## YOUR GOAL
With all images omitted, write out the records word for word.

## DATA PROVIDED
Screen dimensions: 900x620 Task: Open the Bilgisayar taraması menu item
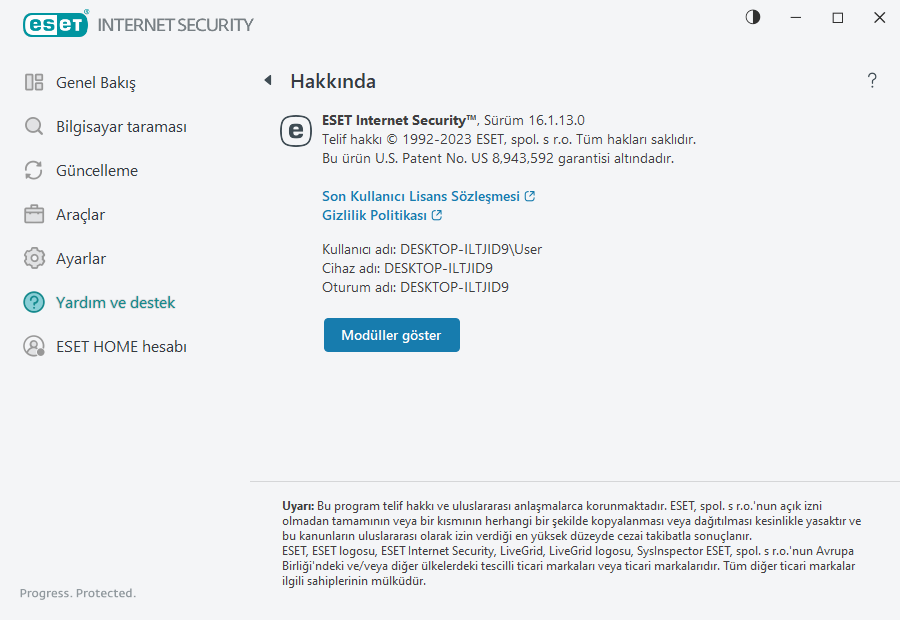[121, 127]
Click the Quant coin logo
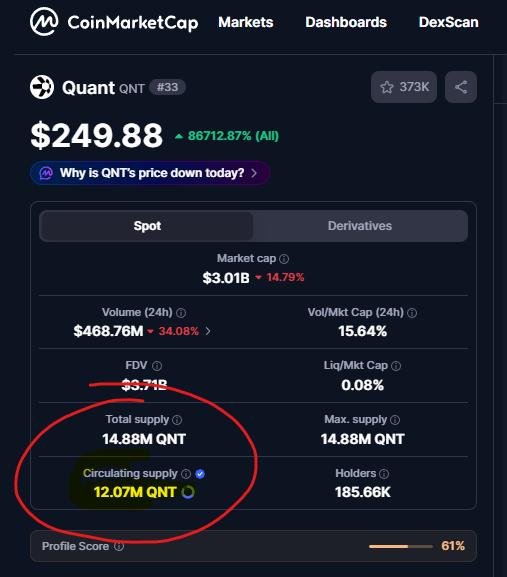This screenshot has height=577, width=507. (42, 87)
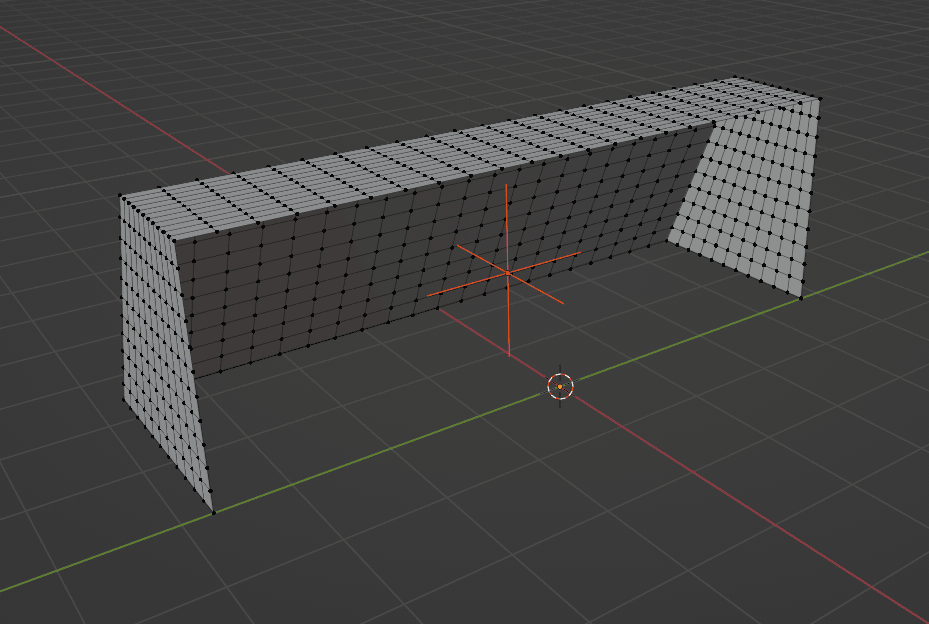Click the orange transform origin crosshair center

[x=509, y=270]
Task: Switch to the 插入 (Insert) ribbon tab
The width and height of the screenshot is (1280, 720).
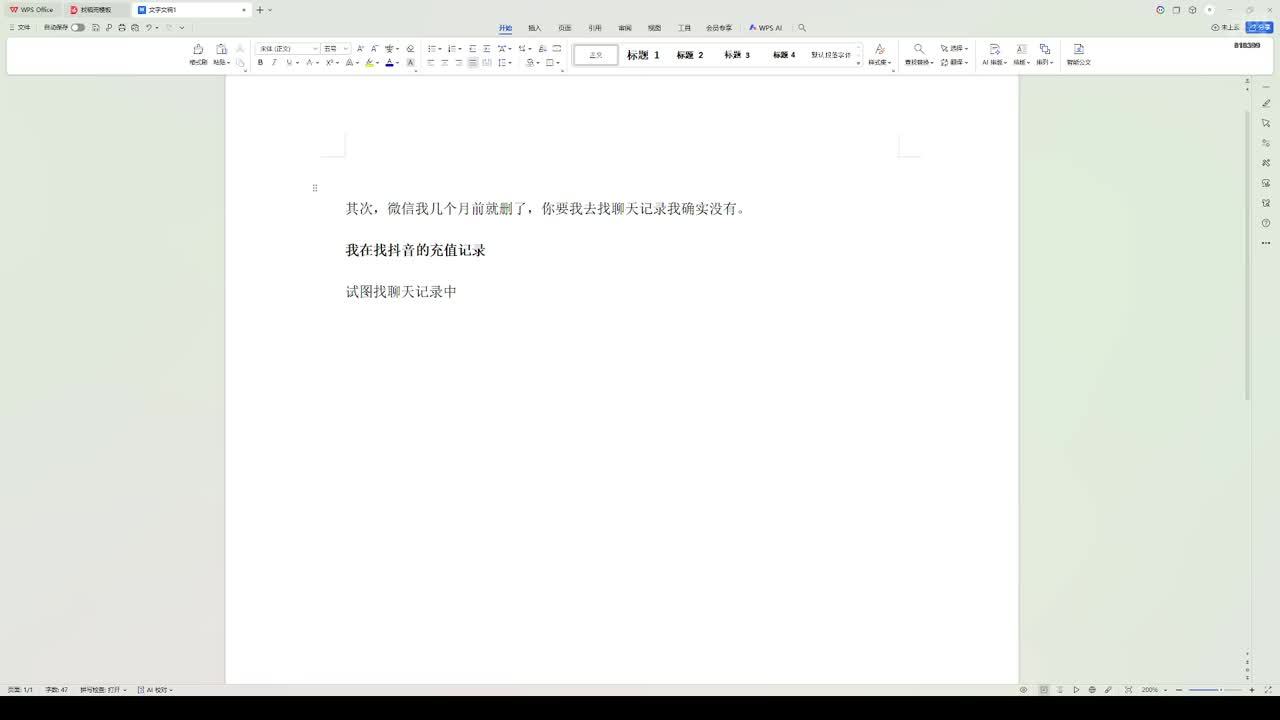Action: click(534, 28)
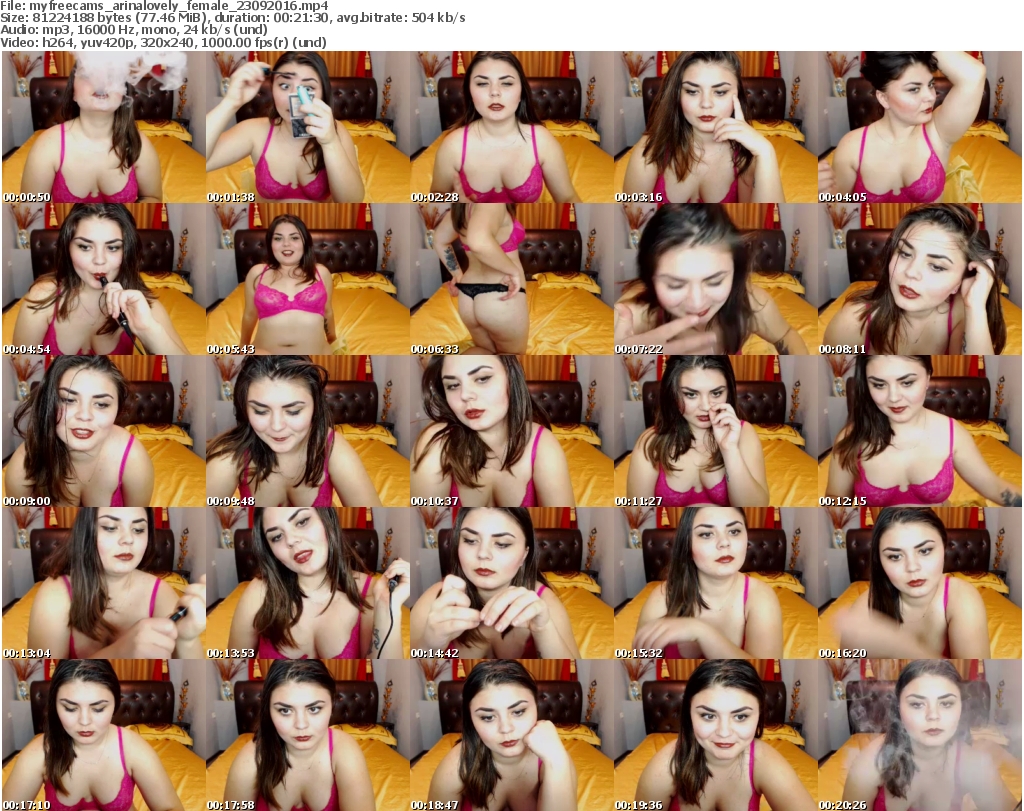Image resolution: width=1024 pixels, height=811 pixels.
Task: Select the last thumbnail at 00:20:26
Action: tap(920, 735)
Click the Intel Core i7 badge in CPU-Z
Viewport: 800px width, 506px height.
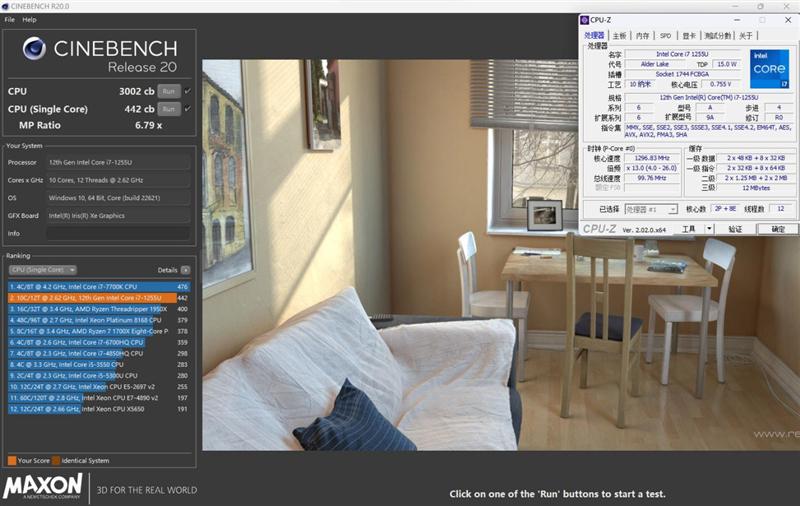769,71
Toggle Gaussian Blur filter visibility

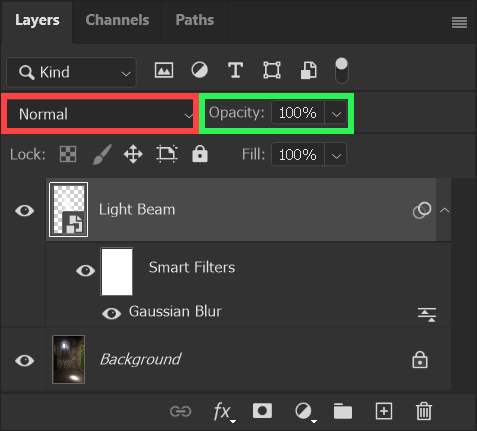click(x=111, y=313)
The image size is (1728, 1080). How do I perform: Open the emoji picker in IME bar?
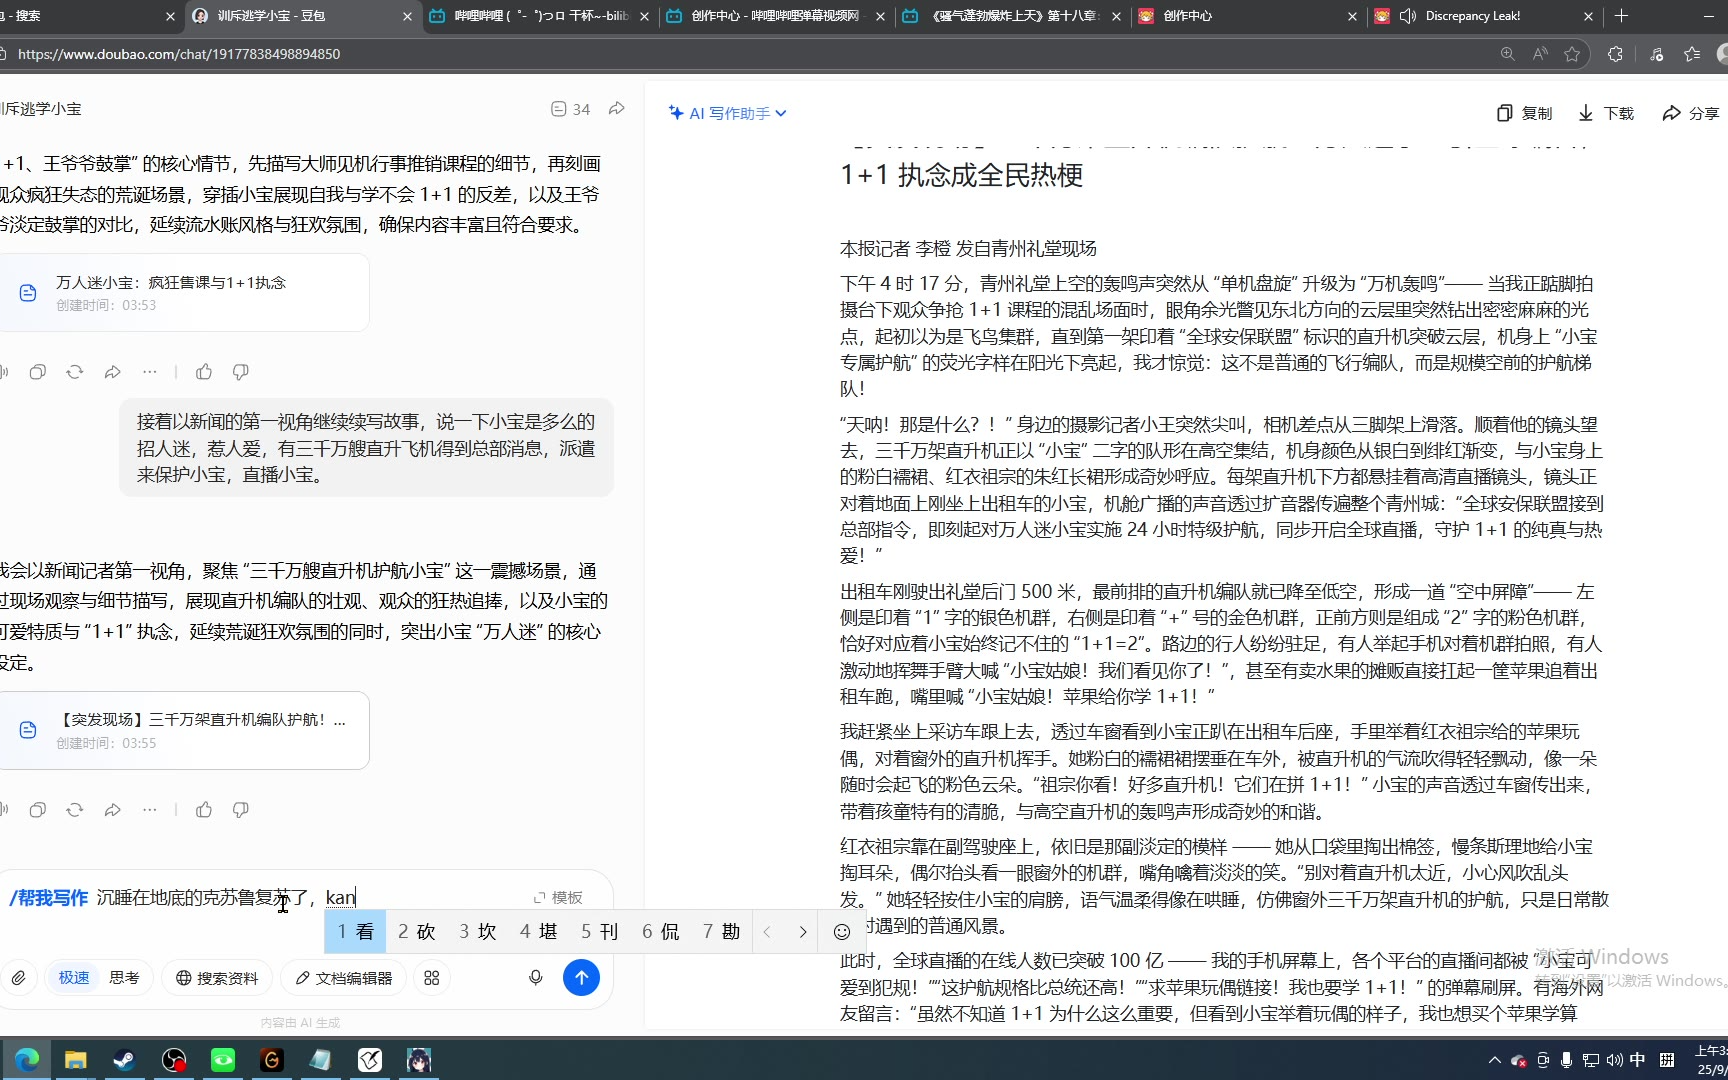pyautogui.click(x=842, y=932)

## SOLUTION TO THE EXERCISE
Screen dimensions: 900x620 Task: Open the Bilgisayar taraması menu item
[121, 127]
Click the Quant coin logo
This screenshot has height=577, width=507. (42, 87)
Click the orange transform origin crosshair center

[x=509, y=270]
Task: Switch to the 插入 (Insert) ribbon tab
The width and height of the screenshot is (1280, 720).
Action: click(534, 28)
Image resolution: width=1024 pixels, height=811 pixels.
Task: Select the last thumbnail at 00:20:26
Action: tap(920, 735)
Click the Intel Core i7 badge in CPU-Z
Viewport: 800px width, 506px height.
769,71
Toggle Gaussian Blur filter visibility

click(x=111, y=313)
The image size is (1728, 1080). How do I perform: Open the emoji picker in IME bar?
pyautogui.click(x=842, y=932)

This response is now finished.